** START OF Items **

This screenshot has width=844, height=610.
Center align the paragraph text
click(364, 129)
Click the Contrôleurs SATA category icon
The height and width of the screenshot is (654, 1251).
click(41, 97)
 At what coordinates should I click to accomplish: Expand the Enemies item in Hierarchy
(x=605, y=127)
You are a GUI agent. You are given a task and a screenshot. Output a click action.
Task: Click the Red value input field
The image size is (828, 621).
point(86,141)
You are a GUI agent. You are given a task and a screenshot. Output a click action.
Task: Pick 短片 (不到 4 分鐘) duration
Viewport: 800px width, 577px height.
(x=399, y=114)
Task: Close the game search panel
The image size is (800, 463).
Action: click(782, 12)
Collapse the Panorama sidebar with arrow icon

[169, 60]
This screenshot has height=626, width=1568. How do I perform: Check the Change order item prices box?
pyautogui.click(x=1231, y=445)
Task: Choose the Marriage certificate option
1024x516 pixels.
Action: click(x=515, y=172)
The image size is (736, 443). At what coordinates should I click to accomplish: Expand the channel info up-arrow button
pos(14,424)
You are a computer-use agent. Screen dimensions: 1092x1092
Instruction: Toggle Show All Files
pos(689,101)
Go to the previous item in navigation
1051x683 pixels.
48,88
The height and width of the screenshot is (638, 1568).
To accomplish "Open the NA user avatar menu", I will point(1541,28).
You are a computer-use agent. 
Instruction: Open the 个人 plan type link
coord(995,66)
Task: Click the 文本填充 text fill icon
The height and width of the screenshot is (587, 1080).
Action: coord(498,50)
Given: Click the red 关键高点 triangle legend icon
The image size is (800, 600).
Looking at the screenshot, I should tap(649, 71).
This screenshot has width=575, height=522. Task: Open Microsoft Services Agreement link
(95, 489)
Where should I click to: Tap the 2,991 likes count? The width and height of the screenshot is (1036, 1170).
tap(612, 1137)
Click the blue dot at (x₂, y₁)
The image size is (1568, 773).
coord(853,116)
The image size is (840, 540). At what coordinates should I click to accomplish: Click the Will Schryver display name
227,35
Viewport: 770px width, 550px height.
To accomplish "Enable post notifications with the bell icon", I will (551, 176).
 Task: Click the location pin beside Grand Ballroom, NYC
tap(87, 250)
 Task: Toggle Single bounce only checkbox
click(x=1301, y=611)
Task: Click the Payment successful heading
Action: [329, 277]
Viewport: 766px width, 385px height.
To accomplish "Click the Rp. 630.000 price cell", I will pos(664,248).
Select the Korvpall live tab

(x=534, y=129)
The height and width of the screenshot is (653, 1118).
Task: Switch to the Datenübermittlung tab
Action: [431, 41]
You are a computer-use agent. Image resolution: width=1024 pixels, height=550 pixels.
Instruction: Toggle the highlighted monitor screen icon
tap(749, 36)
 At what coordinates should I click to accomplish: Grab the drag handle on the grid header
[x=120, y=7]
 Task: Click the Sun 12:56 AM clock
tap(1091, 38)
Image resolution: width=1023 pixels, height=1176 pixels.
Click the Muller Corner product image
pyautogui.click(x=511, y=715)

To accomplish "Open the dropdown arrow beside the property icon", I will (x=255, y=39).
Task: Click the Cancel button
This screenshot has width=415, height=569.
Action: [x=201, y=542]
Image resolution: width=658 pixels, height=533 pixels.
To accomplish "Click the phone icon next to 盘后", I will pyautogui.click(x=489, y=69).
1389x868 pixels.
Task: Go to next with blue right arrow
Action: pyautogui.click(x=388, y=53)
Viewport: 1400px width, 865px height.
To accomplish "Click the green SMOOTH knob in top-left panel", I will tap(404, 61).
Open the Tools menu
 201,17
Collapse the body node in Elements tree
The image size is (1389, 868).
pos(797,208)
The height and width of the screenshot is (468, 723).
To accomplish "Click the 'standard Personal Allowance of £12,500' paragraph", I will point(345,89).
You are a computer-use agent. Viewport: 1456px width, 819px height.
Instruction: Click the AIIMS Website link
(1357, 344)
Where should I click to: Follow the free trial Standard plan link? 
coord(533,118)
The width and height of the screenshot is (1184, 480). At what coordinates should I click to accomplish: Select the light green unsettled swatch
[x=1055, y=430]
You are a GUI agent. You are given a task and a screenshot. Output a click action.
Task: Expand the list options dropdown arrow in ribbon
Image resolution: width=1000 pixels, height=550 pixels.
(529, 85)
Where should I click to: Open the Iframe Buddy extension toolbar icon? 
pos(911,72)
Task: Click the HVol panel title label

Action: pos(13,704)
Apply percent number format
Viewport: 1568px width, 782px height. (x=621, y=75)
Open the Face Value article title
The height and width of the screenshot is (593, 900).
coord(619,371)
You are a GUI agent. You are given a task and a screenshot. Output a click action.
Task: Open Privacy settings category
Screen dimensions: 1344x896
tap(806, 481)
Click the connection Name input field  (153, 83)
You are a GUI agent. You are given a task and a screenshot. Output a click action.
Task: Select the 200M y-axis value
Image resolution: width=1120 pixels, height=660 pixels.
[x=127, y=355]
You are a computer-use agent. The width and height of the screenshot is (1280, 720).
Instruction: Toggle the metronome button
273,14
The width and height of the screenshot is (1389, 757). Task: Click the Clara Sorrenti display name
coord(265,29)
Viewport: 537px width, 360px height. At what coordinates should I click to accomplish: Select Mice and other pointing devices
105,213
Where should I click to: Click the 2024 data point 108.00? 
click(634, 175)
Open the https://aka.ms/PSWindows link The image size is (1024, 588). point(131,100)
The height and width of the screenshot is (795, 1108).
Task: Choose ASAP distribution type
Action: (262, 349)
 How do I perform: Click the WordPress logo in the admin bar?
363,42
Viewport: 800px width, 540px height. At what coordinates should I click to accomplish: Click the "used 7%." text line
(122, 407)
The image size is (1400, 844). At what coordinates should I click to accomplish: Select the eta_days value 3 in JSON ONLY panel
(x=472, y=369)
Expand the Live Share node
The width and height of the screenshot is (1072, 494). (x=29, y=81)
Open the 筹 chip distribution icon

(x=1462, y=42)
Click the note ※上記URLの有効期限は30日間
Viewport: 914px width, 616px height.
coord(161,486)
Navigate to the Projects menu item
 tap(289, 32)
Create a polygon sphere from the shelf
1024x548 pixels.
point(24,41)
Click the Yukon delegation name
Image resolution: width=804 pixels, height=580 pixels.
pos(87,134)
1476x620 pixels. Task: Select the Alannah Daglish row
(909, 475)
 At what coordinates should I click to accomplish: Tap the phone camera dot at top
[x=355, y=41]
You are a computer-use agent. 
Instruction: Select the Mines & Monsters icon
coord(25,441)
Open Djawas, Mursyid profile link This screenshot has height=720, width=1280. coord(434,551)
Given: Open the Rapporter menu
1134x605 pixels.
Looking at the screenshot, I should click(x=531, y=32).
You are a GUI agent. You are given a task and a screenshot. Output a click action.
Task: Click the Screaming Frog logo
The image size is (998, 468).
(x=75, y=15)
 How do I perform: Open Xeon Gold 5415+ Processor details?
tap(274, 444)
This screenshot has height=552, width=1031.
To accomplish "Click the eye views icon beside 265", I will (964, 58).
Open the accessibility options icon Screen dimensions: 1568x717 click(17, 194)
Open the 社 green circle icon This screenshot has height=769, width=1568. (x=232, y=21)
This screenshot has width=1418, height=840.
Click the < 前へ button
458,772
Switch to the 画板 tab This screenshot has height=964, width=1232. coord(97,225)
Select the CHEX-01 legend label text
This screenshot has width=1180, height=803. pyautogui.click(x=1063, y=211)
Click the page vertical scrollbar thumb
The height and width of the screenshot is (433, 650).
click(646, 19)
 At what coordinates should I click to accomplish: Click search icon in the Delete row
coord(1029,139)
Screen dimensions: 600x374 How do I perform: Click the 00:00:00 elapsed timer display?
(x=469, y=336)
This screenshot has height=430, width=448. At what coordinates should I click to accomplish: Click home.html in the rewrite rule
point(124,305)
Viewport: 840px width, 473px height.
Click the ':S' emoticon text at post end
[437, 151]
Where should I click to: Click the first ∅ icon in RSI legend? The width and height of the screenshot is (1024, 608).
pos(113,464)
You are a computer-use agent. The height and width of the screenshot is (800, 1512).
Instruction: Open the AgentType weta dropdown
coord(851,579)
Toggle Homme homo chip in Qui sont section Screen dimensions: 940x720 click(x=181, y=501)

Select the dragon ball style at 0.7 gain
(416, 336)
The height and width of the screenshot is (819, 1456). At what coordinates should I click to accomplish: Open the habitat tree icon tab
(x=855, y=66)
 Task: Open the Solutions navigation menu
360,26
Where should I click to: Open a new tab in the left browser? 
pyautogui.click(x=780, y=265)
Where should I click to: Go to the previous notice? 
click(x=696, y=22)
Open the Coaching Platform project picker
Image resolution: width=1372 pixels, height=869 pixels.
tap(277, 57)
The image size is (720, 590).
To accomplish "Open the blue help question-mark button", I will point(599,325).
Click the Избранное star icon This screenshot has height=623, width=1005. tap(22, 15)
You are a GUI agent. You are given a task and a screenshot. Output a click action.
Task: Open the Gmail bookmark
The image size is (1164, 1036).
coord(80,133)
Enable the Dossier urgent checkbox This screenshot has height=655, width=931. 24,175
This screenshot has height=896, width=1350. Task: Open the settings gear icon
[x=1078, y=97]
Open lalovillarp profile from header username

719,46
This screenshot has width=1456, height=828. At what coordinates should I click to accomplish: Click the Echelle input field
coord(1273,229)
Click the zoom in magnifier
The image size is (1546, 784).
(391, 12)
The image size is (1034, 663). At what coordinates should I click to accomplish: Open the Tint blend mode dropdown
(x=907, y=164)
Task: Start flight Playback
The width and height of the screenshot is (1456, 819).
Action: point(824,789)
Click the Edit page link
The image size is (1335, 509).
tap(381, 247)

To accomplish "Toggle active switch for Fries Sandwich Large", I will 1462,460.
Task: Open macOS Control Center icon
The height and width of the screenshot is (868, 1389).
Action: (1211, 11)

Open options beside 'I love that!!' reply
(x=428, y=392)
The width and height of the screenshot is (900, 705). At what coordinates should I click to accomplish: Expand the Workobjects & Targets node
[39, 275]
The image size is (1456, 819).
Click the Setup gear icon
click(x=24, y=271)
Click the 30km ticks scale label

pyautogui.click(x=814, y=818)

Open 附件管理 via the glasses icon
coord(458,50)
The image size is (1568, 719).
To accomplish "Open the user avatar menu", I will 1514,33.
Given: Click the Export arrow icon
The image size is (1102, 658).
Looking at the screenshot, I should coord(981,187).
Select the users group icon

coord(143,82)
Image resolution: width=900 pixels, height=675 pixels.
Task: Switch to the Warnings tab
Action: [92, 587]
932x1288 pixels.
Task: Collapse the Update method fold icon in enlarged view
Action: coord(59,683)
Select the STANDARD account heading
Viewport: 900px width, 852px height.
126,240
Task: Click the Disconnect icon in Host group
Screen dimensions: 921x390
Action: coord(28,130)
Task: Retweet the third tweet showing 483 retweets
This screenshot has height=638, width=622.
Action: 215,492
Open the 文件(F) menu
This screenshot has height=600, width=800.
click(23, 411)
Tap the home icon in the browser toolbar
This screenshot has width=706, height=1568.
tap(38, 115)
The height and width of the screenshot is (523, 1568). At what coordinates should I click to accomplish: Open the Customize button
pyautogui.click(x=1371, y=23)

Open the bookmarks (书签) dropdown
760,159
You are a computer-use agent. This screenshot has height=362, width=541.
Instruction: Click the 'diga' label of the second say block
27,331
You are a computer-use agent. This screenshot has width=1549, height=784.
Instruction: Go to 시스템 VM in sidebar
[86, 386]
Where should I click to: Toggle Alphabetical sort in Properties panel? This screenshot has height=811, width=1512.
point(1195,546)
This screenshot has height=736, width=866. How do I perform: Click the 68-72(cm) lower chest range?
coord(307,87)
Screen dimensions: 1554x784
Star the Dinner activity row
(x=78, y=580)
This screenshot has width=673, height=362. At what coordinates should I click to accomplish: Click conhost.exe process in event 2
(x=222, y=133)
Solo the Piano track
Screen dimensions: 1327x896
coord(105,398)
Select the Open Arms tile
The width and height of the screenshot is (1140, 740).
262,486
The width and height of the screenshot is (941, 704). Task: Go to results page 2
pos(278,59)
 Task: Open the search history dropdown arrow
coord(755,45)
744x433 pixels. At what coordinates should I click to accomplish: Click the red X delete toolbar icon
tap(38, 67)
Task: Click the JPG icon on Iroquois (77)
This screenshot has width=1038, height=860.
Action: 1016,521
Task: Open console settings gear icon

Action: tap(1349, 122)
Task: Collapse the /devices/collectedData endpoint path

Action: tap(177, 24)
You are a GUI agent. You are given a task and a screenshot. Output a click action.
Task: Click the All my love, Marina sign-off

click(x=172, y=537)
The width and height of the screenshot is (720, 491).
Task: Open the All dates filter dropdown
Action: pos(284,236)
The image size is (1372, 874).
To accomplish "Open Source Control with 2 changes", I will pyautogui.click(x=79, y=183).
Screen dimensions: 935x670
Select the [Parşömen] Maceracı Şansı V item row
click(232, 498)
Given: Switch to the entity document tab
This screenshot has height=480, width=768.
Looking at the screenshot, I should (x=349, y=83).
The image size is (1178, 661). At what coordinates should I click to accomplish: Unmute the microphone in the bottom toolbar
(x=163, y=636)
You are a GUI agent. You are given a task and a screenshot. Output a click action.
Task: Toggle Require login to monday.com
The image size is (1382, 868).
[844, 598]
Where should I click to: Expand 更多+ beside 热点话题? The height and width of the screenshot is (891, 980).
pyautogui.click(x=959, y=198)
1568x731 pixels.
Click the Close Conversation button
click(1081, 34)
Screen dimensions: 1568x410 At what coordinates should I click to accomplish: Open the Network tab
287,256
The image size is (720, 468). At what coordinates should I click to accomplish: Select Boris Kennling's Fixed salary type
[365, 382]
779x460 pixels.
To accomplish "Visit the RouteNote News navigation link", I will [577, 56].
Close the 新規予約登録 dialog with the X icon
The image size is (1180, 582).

** END OF Items **

*Stated problem*.
Starting from the first line above and ending with the line that contains "point(86,141)", put each line into a JSON list of strings, one string per line, skipping any blank lines.

*Correct output*.
[
  "This screenshot has width=844, height=610.",
  "Center align the paragraph text",
  "click(364, 129)",
  "Click the Contrôleurs SATA category icon",
  "The height and width of the screenshot is (654, 1251).",
  "click(41, 97)",
  " At what coordinates should I click to accomplish: Expand the Enemies item in Hierarchy",
  "(x=605, y=127)",
  "You are a GUI agent. You are given a task and a screenshot. Output a click action.",
  "Task: Click the Red value input field",
  "The image size is (828, 621).",
  "point(86,141)"
]